La région du Cabo Delgado, dans le nord-est du Mozambique, vit depuis 2017 un drame humanitaire sans précédent. Les djihadistes Al-Shabab, affiliés à l’État islamique depuis 2019, y font des ravages. Le nombre d’attaques violentes perpétrées a été multiplié par trois tout au long de l’année 2020 par rapport à l’année précédente. Et malgré l’intervention des différentes armées régionales depuis l’été 2021, le conflit s’enlise. Les militaires rwandais, connus pour leur efficacité, ont beaucoup de mal à affaiblir les insurgés. On parle de guerre asymétrique. Des attentats contre les militaires ont eu lieu vers Macomia en avril et mai 2022. Ce groupe armé terrorise les différentes ethnies tout en menant des attaques coordonnées et simultanées contre des institutions publiques. À ce jour, on dénombre déjà plusieurs milliers de morts. Les insurgés kidnappent les femmes et les enfants. Les femmes sont mariées de force alors que les enfants sont formés pour devenir de redoutables enfants-soldats. Quant aux hommes et aux vieilles personnes, la plupart sont massacrés. Les camps se multiplient partout, de Mueda à Negomano en passant par Montepuez, et Metuge. Les arrivées dans des villes sécurisées sont quotidiennes depuis des années, par bateau, route ou même à pied. À Pemba, chef-lieu de la région et ancienne ville touristique, la situation humanitaire n’a cessé de se dégrader. La population de la ville a doublé. Les déplacés s’entassent sur les plages ou attendent dans des bâtiments réquisitionnés par l’État avant d’être relogés. Les habitants sont totalement dépendants de l’aide humanitaire. Les conditions y sont précaires, entre insécurité, extrême pauvreté et famine. Malgré la libération de Mocimboa en août 2021, les habitants ne peuvent pas rentrer chez eux, la ville est détruite et l’insécurité y est importante. Quant à Palma, également libérée, la crise économique est en train d’exploser. Enfin à Quitunda, la ville « modèle » promue par TotalEnergie avec ses maisons en dur, les locaux sont en train de craquer par manque de ressources. Le nombre de personnes fuyant la guerre est passé de 15 000 fin 2018 à plus de 800 000 en 2022, soit plus de 30 % de la population de Cabo Delgado.
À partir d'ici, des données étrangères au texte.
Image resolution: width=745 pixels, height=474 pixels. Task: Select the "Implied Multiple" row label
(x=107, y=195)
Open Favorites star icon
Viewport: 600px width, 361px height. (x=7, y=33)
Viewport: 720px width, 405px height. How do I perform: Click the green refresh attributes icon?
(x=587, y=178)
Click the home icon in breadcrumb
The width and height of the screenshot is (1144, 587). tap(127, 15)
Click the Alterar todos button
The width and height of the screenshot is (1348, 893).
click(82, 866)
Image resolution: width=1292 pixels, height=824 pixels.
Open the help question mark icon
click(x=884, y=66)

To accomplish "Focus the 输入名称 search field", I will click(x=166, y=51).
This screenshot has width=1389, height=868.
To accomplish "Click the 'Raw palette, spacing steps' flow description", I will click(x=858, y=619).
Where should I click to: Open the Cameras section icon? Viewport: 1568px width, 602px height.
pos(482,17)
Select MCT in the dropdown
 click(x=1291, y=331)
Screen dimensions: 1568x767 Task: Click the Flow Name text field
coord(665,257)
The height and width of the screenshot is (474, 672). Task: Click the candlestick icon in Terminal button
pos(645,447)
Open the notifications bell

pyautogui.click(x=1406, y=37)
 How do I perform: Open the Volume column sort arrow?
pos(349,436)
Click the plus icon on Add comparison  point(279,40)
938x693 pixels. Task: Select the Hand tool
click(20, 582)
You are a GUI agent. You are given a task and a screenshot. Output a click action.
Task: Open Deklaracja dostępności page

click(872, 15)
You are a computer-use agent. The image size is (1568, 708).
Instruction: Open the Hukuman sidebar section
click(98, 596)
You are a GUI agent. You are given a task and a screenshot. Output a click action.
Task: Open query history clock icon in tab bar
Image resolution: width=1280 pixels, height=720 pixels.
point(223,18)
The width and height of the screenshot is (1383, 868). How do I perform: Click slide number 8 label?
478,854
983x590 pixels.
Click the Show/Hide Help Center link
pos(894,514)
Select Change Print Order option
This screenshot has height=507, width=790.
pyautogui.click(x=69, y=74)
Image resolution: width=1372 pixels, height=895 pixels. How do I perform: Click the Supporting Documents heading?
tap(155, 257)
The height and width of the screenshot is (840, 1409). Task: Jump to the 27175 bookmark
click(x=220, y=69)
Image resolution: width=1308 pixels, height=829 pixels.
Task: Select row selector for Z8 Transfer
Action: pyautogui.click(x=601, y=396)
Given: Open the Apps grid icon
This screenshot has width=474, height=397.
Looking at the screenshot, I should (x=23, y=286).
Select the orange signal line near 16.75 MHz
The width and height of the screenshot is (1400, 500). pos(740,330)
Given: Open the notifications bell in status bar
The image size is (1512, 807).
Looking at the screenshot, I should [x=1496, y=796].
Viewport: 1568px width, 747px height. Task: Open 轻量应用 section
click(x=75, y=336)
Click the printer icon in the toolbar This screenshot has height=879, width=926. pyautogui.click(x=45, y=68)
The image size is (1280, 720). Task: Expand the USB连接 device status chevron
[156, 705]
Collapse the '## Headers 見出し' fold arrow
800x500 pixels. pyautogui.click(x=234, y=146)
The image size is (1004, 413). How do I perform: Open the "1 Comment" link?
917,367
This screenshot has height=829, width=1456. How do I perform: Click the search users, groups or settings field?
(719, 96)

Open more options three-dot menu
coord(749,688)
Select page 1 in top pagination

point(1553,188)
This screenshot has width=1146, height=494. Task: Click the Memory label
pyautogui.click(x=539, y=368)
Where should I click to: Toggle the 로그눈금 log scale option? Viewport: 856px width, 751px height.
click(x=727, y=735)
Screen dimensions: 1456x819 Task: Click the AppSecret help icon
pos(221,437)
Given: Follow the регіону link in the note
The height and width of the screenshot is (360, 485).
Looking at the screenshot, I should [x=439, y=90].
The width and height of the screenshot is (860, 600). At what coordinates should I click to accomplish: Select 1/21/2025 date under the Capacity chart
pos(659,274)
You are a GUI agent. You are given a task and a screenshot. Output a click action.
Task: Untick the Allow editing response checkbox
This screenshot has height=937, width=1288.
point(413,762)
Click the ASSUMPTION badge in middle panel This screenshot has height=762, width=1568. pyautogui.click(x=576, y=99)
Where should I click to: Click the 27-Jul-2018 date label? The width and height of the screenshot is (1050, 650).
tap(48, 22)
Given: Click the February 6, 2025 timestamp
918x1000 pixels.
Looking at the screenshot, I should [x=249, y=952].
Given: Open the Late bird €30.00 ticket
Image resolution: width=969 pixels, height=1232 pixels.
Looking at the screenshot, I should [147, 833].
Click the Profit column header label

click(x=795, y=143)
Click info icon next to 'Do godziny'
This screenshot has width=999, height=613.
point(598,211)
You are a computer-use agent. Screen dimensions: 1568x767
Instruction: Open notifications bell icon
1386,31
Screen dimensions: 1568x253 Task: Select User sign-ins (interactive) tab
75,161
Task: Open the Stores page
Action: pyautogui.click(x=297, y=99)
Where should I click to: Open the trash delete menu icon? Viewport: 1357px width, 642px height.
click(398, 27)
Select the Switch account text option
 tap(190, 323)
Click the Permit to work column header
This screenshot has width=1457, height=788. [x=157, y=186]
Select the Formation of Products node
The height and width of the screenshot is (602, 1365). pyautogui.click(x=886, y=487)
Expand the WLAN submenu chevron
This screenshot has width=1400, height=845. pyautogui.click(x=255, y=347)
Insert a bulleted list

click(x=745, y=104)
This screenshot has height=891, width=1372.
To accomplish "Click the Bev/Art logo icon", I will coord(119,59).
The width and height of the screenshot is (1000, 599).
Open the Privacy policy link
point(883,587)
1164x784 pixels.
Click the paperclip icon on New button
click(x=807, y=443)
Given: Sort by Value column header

Montepuez / Ntele camp. Ce camp abrite les derniers arrivants de Palma par la route. La plupart sont traumatisés, notamment les femmes qui se sont échappées de justesse. Le mot d’ordre des shababs est simple : ils tuent les vieilles et moches et enlèvent les jeunes. Plus de 20 000 habitants sont encore retenus à Palma.
À Montepuez, des dizaines de déplacés arrivent de Palma depuis le 24 mars 2021, date de l’attaque de la ville par les insurgés al-Shababs liés à l’État Islamique.
Mueda district / Camp de relocation Eduardo Mondlane. À Mueda, les différentes ONG, aidées par le gouvernement, ont réussi à installer plusieurs camps convenables.
Negomano / Frontière de la Tanzanie. Le camp de transit à coté du village accueille quelques centaines de déplacés qui reviennent de Tanzanie dans des conditions très précaires. La plupart manquent de soins et de nourriture.
Le Cabo Delgado est une région multi-ethnique, très riche en ressources (rubis, or, diamants, gaz) dont la population ne profite pas.
Quitunda. TotalEnergie étant parti du Mozambique, le chantier est à l'abandon, laissant les habitants se débrouiller seuls. La plupart n’ont pas à manger.
Camp de déplacés Deslocados de 25 junho. Des femmes expliquent leur situation dans les camps, elles subissent pressions et violences de la part des hommes. C'est un tabou compliqué à lever. Beaucoup de femmes sont en effet obligées de se remarier lorsqu’elles ont perdu leur mari pour trouver un nouveau "protecteur".
Ancuabe. Grâce au UN-FAO (Food and Agriculture Organization), et à l’État, certains déplacés parviennent à cultiver les lopins de terre qu’ils obtiennent.